There is fierce disagreement about the biggest factors, but no-one who has taken a serious public policy interest in the shrinking pub market has put forward the rising Muslim population as one of them.

Chris Snowdon of the pro-free market Institute of Economic Affairs, who recently published a paper on pubs, told us: “I don’t think that changing demographics have affected pub numbers for the simple reason that immigration, for the most part, has supplemented, not replaced, the native (drinking) population.

“There may be some areas with very high Muslim populations where it has been a factor, but across the country as a whole there are more drinkers than there were in 1980.”

IPRR research bears this out:

27_ippr_drinking

The think tank notes: “There is a causal link between alcohol consumption and economic growth, showing falls in UK alcohol consumption that correspond with the economic recessions of the early 1980s and 1990s.

“It then shows a steady growth in consumption as the economy grew substantially during the last decade and a half.”

In other words, a rising Muslim population would only affect the national pub industry if it meant there were a lot more non-drinkers around, but it seems that there are more drinkers in Britain than there were 30 years ago. And economics, not demographics, appear to explain the ups and downs best.

While drinking is up in the long-term, beer consumption has fallen and more of us are buying beer in off-licences rather than pubs, according to the IPPR.

The verdict

We can’t discount the possibility that pubs in some neighbourhoods have closed thanks to the changing demographics of the local population.

But we also can’t find any data that supports the theory that an increase in the Muslim population of some UK cities has led to falling numbers of pubs. It remains purely anecdotal.

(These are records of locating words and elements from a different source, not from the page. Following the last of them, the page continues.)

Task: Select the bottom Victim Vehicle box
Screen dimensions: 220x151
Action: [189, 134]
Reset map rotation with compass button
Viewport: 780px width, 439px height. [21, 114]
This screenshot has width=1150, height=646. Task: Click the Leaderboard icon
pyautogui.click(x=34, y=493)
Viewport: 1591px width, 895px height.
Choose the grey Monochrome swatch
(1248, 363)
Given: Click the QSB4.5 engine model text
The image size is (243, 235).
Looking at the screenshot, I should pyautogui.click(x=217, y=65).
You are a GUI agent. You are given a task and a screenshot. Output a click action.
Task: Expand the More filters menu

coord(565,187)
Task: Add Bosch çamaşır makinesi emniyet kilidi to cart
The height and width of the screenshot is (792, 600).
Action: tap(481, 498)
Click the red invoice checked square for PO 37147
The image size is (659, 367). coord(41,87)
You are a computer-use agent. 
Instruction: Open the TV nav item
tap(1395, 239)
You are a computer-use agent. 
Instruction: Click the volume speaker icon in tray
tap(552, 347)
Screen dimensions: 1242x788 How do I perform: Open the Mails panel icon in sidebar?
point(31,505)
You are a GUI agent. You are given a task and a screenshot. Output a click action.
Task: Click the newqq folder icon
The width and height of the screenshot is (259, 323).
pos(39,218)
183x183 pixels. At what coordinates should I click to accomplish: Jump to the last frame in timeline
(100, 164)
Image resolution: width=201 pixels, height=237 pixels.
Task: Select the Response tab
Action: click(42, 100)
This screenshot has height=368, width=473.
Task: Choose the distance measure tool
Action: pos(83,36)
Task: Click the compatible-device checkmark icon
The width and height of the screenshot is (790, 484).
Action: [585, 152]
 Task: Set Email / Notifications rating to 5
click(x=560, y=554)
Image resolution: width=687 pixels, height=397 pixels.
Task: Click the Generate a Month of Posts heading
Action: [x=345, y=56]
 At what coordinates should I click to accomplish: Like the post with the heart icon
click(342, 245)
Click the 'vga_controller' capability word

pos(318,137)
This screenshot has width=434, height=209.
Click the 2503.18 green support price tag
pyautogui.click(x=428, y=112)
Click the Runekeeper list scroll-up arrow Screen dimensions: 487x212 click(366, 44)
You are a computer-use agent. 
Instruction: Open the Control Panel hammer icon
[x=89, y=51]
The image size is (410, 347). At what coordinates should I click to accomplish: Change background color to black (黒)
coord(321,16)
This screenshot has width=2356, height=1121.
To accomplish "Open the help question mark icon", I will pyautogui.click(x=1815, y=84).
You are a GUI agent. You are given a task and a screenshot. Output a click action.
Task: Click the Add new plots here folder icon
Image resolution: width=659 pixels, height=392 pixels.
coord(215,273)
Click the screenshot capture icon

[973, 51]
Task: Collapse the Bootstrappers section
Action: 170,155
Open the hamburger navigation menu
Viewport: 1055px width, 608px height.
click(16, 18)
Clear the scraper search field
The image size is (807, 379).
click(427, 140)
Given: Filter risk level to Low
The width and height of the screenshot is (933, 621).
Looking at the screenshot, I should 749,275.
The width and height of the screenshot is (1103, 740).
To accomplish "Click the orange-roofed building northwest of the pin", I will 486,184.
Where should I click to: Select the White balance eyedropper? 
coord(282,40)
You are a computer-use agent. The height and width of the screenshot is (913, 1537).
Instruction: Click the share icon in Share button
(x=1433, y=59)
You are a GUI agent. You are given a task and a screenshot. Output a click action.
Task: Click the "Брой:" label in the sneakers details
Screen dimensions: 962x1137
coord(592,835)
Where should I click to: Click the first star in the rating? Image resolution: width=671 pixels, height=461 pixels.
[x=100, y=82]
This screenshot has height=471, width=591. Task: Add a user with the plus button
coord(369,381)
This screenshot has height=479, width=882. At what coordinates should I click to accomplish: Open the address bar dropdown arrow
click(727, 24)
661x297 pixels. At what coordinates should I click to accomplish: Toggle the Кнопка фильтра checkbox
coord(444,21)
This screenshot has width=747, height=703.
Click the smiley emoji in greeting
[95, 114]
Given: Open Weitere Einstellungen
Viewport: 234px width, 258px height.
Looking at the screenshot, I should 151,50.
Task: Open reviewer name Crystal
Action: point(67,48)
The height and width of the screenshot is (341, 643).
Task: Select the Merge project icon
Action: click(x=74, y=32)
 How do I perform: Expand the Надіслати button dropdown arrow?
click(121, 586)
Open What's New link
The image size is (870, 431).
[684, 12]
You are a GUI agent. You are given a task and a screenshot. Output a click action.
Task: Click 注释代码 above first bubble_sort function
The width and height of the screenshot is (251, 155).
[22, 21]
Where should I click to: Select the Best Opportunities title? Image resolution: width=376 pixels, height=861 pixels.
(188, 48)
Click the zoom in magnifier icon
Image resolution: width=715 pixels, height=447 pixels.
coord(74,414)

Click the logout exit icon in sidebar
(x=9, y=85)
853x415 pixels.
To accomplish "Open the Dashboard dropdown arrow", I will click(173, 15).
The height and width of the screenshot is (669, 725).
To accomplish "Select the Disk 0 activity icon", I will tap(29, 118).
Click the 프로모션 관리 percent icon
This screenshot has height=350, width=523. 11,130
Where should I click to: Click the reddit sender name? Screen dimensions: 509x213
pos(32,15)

The fact that alcohol consumption has risen in the long-term in Britain suggests that the “Muslim hypothesis” cannot explain nationwide changes in drinking habits.

It’s not a notion that policy experts have generally taken seriously. There are plenty of other more plausible, evidence-based theories about why the UK pub trade is in trouble, though arguments continue to rage about the biggest single factor.